[llvm] [NVPTX] Add idp2a, idp4a intrinsics (PR #102763)

Tue Aug 13 11:07:28 PDT 2024

================
@@ -287,6 +287,62 @@ The ``@llvm.nvvm.fence.proxy.tensormap_generic.*`` is a uni-directional fence us
 
 The address operand ``addr`` and the operand ``size`` together specify the memory range ``[addr, addr+size)`` on which the ordering guarantees on the memory accesses across the proxies is to be provided. The only supported value for the ``size`` operand is ``128`` and must be an immediate.
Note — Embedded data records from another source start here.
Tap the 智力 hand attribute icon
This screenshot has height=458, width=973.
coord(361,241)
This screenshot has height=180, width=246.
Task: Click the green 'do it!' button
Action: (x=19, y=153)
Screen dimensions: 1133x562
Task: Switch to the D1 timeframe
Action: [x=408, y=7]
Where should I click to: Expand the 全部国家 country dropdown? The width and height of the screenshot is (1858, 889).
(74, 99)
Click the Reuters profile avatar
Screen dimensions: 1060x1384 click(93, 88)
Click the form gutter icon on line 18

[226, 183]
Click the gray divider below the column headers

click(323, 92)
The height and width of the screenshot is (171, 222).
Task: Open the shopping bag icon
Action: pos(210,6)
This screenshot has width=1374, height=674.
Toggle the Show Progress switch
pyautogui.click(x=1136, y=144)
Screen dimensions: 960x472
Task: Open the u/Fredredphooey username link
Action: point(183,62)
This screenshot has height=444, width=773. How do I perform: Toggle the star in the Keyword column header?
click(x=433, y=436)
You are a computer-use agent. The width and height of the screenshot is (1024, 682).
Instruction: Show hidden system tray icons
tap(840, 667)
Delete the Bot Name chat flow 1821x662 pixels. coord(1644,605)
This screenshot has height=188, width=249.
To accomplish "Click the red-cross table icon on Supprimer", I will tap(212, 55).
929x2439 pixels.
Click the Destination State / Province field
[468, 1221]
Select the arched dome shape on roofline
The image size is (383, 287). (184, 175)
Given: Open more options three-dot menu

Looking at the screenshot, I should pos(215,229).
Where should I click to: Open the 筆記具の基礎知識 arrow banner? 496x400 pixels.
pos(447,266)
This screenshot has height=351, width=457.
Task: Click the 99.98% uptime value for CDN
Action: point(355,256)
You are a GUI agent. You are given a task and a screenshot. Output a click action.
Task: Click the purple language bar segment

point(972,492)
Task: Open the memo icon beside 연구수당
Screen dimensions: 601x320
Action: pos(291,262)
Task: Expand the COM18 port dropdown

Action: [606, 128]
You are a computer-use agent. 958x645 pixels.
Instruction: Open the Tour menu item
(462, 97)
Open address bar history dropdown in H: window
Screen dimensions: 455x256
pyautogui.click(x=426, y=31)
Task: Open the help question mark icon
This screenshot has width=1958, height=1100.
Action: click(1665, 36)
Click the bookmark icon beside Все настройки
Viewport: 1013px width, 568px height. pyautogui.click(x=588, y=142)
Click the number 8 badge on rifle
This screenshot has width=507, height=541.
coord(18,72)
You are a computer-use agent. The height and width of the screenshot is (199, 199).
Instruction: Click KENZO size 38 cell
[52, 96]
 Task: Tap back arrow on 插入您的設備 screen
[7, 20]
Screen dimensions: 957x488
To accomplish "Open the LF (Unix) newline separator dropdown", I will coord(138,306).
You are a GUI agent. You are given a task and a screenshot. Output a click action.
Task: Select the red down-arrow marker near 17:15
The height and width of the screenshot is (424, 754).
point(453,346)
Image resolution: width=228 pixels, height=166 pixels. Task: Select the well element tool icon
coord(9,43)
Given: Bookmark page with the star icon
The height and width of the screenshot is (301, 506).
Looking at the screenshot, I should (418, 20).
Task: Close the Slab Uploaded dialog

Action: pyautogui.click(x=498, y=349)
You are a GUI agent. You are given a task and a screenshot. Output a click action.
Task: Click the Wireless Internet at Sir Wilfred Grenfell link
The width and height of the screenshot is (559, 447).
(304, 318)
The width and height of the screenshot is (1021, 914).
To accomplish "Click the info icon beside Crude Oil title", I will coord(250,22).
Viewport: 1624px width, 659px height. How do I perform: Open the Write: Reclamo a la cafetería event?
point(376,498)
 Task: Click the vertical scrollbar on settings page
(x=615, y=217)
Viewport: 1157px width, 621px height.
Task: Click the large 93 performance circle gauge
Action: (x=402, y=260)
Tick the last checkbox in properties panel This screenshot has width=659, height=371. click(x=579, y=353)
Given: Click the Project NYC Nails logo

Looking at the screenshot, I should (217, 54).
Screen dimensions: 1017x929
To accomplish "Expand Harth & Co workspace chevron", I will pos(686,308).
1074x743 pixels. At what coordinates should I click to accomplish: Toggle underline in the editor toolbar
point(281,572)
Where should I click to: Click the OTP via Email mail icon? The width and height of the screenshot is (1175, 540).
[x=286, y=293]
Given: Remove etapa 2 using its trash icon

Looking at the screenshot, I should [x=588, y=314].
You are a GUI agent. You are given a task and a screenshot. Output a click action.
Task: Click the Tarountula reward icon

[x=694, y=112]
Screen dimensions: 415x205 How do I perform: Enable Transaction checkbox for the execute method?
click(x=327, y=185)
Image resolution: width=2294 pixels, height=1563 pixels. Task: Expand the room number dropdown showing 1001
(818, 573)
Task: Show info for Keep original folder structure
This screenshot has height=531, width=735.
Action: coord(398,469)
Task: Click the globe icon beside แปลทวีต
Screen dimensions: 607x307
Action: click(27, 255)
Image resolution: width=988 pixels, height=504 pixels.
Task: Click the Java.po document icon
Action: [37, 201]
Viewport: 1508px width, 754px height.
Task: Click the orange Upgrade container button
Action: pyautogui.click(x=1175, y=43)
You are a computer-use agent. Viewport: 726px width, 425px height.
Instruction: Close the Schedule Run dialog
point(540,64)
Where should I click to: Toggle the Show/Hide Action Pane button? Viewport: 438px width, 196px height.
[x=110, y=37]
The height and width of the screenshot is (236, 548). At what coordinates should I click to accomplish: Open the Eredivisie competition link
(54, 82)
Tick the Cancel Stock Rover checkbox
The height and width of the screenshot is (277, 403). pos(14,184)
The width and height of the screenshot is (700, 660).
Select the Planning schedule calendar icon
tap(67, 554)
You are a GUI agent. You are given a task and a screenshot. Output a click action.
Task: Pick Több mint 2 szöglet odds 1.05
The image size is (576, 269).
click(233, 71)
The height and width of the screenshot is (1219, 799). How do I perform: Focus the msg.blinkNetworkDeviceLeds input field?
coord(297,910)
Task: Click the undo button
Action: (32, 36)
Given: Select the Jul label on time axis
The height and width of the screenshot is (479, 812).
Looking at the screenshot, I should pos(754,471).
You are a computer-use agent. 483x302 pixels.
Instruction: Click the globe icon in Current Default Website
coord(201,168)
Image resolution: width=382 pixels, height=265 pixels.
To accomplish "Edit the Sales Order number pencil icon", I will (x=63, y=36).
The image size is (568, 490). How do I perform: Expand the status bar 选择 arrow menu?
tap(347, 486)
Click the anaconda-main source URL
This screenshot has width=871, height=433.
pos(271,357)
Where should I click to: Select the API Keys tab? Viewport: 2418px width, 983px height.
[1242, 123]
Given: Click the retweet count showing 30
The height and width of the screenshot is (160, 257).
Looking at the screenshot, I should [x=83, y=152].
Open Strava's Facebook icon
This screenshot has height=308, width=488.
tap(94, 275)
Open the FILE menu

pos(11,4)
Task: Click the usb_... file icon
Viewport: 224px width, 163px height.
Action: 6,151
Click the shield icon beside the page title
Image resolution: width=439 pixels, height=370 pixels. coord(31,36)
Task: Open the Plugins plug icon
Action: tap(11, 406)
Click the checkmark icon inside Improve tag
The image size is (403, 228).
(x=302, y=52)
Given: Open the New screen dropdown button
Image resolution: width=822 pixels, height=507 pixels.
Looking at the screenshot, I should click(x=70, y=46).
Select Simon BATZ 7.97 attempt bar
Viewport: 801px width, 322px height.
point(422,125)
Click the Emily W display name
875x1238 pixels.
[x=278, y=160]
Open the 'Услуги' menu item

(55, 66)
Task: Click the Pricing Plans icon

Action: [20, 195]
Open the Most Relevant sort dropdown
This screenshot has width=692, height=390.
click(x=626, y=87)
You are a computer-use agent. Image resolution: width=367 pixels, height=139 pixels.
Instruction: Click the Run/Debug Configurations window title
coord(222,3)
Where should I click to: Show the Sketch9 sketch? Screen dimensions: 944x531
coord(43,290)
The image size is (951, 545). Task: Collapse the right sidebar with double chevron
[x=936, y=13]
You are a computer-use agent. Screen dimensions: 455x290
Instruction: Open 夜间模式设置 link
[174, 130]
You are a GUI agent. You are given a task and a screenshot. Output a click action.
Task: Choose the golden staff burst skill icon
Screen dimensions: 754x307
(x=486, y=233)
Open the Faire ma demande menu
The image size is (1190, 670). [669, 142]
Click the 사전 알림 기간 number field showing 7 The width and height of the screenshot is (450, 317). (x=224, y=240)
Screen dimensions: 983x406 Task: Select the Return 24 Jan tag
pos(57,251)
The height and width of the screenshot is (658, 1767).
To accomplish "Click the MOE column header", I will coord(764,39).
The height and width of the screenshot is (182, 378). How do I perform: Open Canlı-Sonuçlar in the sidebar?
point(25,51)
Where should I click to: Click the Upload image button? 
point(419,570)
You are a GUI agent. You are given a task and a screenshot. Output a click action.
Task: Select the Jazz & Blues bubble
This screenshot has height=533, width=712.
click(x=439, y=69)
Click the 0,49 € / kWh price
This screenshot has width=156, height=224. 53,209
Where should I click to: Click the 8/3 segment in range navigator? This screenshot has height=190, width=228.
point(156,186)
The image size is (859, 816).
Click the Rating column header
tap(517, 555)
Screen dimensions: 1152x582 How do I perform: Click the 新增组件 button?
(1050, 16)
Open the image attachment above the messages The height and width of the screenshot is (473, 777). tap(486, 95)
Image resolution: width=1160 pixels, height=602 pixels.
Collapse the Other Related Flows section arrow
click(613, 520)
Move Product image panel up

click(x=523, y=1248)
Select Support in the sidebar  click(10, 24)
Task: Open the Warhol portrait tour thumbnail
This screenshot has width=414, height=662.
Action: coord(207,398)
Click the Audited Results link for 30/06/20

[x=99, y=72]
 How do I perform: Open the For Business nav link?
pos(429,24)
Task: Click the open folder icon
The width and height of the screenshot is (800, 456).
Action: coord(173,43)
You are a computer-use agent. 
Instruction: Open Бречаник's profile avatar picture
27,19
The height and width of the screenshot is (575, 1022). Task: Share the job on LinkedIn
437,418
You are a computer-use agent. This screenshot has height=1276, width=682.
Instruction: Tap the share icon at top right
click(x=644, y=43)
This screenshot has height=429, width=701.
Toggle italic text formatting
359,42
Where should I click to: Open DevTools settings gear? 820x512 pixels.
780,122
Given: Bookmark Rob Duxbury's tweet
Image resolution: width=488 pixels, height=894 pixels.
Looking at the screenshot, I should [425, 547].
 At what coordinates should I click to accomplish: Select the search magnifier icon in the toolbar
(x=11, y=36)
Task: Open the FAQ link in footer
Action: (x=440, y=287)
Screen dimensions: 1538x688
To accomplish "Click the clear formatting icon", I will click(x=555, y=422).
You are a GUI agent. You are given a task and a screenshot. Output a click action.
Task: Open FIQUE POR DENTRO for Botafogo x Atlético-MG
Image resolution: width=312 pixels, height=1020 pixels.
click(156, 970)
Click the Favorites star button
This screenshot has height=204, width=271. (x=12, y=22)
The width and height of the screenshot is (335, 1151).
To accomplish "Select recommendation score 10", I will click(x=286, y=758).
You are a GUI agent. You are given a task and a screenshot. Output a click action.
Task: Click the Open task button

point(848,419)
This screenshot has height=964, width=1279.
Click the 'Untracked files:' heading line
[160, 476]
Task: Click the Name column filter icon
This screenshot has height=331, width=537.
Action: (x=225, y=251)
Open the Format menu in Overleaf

Generic Addressing is used unconditionally, and the address specified by the operand addr must fall within the ``.global`` state space. Otherwise, the behavior is undefined. For more information, see `PTX ISA <https://docs.nvidia.com/cuda/parallel-thread-execution/#parallel-synchronization-and-communication-instructions-membar>`_.
 
+Arithmetic Intrinsics
+---------------------
+
+'``llvm.nvvm.idp2a``' Intrinsic
+^^^^^^^^^^^^^^^^^^^^^^^^^^^^^^^
+
+Syntax:
+"""""""
+
+.. code-block:: llvm
+
+    declare i32 @llvm.nvvm.idp2a(i32 %a, i1 immarg %a.unsigned, i32 %b, i1 immarg %b.unsigned, i1 immarg %is.hi, i32 %c)
+
+Overview:
+"""""""""
+
+The '``llvm.nvvm.idp2a``' intrinsic performs a 2-element vector dot product
+followed by addition. It corresponds directly to the ``dp2a`` PTX instruction.
+
+Semantics:
+""""""""""
+
+The 32-bit value in ``%a`` is broken into 2 16-bit values which are either sign
+or zero extended, depending on the value of ``%a.unsigned``, to 32 bits. Two
+bytes are selected from ``%b``, if ``%is.hi`` is true, the most significant
+bytes are selected, otherwise the least significant bytes are selected. These
+bytes are each sign or zero extended, depending on ``%b.unsigned``. The dot
+product of these 2-element vectors is added to ``%c`` to produce the return.
----------------
Artem-B wrote:

> However, when there are multiple operands with different signedness, does it scale to encode all combinations in the intrinsic name? 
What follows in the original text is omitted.